[start of DATA ROWS]

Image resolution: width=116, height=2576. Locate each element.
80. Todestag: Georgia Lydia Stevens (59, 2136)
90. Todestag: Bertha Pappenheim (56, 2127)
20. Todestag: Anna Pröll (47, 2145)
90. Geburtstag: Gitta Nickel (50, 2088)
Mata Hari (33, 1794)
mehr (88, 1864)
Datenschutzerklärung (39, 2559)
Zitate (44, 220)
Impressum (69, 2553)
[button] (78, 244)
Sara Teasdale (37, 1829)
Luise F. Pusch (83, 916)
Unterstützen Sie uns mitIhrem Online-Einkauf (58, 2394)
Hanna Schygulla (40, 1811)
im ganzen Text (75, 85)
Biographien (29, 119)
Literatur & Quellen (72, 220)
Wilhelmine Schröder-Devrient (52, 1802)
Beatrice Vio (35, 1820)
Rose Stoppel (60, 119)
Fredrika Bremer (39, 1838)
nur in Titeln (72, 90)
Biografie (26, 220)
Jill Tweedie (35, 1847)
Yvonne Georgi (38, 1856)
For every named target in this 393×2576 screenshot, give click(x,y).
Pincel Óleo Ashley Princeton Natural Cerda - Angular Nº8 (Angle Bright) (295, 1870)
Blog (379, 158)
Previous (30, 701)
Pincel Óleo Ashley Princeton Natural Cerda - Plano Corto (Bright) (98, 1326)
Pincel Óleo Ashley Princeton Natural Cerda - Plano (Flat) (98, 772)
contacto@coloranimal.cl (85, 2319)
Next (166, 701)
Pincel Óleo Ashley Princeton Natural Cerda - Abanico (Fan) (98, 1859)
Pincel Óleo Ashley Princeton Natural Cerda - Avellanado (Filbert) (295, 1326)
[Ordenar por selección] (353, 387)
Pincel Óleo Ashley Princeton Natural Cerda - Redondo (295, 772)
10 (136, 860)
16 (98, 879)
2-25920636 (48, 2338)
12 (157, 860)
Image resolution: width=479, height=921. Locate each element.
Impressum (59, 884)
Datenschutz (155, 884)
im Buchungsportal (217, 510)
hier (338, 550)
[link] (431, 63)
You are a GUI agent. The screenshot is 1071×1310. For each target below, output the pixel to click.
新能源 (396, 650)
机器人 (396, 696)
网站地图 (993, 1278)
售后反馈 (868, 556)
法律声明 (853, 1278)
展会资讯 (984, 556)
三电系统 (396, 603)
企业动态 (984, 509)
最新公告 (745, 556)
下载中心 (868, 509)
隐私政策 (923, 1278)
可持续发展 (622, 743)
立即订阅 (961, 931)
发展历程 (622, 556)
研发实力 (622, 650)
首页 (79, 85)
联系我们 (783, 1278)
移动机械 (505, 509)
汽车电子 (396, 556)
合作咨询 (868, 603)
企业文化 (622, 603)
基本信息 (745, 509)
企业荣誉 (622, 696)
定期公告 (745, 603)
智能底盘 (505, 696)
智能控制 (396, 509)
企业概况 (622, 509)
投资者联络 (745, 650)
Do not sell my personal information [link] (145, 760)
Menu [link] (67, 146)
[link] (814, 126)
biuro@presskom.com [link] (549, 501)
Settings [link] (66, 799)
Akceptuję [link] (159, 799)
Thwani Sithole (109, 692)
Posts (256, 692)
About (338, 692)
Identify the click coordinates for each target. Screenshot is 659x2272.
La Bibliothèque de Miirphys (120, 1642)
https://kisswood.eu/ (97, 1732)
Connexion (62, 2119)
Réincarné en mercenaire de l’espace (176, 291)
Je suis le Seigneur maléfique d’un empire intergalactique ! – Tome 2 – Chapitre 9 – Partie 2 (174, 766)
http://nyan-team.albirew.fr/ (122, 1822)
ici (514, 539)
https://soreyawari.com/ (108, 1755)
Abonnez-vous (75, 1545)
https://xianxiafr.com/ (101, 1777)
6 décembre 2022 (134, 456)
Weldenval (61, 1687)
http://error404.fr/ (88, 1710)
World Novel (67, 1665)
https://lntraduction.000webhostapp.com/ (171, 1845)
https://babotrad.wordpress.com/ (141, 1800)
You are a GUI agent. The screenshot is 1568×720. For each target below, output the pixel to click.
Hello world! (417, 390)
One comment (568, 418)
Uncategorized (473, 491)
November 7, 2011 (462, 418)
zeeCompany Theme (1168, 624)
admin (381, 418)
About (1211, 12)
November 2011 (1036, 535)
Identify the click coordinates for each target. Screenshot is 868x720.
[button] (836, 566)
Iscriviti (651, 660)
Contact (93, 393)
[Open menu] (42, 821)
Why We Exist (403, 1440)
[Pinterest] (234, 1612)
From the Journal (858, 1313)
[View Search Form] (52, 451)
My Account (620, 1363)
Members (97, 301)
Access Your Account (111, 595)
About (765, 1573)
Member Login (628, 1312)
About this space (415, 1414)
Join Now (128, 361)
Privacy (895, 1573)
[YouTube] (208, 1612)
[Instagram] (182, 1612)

[end of DATA ROWS]

__GIVEN EXERCISE__. Reproduce the records word for word, from the very first line through the line containing "Yvonne Georgi (38, 1856)".

__EXPECTED ANSWER__.
Image resolution: width=116, height=2576. Locate each element.
80. Todestag: Georgia Lydia Stevens (59, 2136)
90. Todestag: Bertha Pappenheim (56, 2127)
20. Todestag: Anna Pröll (47, 2145)
90. Geburtstag: Gitta Nickel (50, 2088)
Mata Hari (33, 1794)
mehr (88, 1864)
Datenschutzerklärung (39, 2559)
Zitate (44, 220)
Impressum (69, 2553)
[button] (78, 244)
Sara Teasdale (37, 1829)
Luise F. Pusch (83, 916)
Unterstützen Sie uns mitIhrem Online-Einkauf (58, 2394)
Hanna Schygulla (40, 1811)
im ganzen Text (75, 85)
Biographien (29, 119)
Literatur & Quellen (72, 220)
Wilhelmine Schröder-Devrient (52, 1802)
Beatrice Vio (35, 1820)
Rose Stoppel (60, 119)
Fredrika Bremer (39, 1838)
nur in Titeln (72, 90)
Biografie (26, 220)
Jill Tweedie (35, 1847)
Yvonne Georgi (38, 1856)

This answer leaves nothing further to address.